Abdelhady Rasha, Arab Hany H, Fakhr Eldeen Rasha R, Shalaby Heba Nasr, Nawwar Dalia A, Elhemely Mai Abdallah, Sayed Rabab H
Pharmacology and Toxicology Department, Faculty of Pharmacy, Fayoum University, Fayoum, Egypt.
Pharmacology and Toxicology Department, Faculty of Pharmacy, Egyptian Chinese University, Cairo, Egypt.
Arch Pharm (Weinheim). 2025 Apr;358(4):e3127. doi: 10.1002/ardp.202500023.

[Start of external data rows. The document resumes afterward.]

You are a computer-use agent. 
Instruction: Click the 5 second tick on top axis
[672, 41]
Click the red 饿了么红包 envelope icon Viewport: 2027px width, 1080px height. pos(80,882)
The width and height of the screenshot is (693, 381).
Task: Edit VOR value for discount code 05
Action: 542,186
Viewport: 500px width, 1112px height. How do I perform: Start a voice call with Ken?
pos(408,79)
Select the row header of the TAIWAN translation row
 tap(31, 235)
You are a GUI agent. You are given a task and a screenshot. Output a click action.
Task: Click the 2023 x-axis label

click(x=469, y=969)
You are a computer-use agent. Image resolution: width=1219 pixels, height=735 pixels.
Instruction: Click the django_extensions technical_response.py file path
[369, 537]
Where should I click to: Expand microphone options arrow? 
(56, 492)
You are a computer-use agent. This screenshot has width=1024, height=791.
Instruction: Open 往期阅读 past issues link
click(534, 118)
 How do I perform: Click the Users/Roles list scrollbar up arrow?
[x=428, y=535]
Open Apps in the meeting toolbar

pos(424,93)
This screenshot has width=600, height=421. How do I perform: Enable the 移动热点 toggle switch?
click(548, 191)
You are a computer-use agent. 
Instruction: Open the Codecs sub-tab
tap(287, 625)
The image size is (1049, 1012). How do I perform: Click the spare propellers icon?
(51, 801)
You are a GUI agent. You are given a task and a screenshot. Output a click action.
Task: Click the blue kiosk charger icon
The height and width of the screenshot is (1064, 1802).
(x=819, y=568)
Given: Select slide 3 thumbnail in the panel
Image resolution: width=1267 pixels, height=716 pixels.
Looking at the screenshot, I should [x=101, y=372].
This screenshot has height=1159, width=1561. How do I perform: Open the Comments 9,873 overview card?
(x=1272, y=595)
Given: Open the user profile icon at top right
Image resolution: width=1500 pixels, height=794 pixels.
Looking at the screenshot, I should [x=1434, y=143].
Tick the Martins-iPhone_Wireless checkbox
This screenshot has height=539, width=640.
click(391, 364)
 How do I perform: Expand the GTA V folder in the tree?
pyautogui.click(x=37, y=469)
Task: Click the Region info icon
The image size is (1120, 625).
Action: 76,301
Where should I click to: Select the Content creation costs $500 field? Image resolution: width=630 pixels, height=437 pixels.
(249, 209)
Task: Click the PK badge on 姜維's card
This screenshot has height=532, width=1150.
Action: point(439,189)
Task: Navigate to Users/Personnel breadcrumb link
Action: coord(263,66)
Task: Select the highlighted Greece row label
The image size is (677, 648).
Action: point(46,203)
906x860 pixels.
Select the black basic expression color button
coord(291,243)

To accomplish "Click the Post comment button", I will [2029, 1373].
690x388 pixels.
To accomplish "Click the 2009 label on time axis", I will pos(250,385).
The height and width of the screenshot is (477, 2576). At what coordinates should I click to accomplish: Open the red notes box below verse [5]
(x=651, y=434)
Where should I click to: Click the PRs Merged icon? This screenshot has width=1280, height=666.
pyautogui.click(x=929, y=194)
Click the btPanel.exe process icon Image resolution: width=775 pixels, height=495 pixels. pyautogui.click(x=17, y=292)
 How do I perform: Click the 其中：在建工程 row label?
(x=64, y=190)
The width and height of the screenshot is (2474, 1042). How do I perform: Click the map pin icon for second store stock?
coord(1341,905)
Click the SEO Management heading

Tacrolimus (Tac) is an immunosuppressive drug used to reduce the risk of allograft rejection; however, it can induce renal injury. High mobility group box 1 (HMGB-1) protein, which induces inflammation through the aberrant stimulation of the Toll-like receptor 4 (TLR4)/myeloid differentiation primary response protein (MyD88)/nuclear factor kappa B (NF-κB) trajectory, could represent a molecular target for alleviating Tac-induced renal damage. The present study aimed to investigate the potential protective role of the GLP-1 agonist, dulaglutide (Dula), against Tac-induced nephrotoxicity in rats. Rats were administered Tac (5 mg/kg/day) and vehicle or Dula (0.2 mg/kg once a week) for 14 days. Treatment with Dula reduced serum creatinine plus blood urea nitrogen and attenuated Tac-induced renal histopathological changes. Dula treatment also hampered renal inflammation and restored redox homeostasis, as indicated by remarkably reduced tumor necrosis factor-alpha (TNF-α), interleukin-1β (IL-1β), malondialdehyde (MDA), and NADPH oxidase 1 levels alongside marked replenishment in reduced glutathione (GSH) content. These effects were mediated through the upregulation of miR-22 expression and the consequent inhibition of the HMGB-1/TLR4/MyD88/NF-κB trajectory. Collectively, Dula has been demonstrated to protect rats against Tac-induced nephrotoxicity by reducing inflammation, restoring redox homeostasis, and modulation of the miR-22/HMGB-1/TLR4/MyD88/NF-κB trajectory. Dula may be beneficial clinically in preventing Tac-induced renal injury.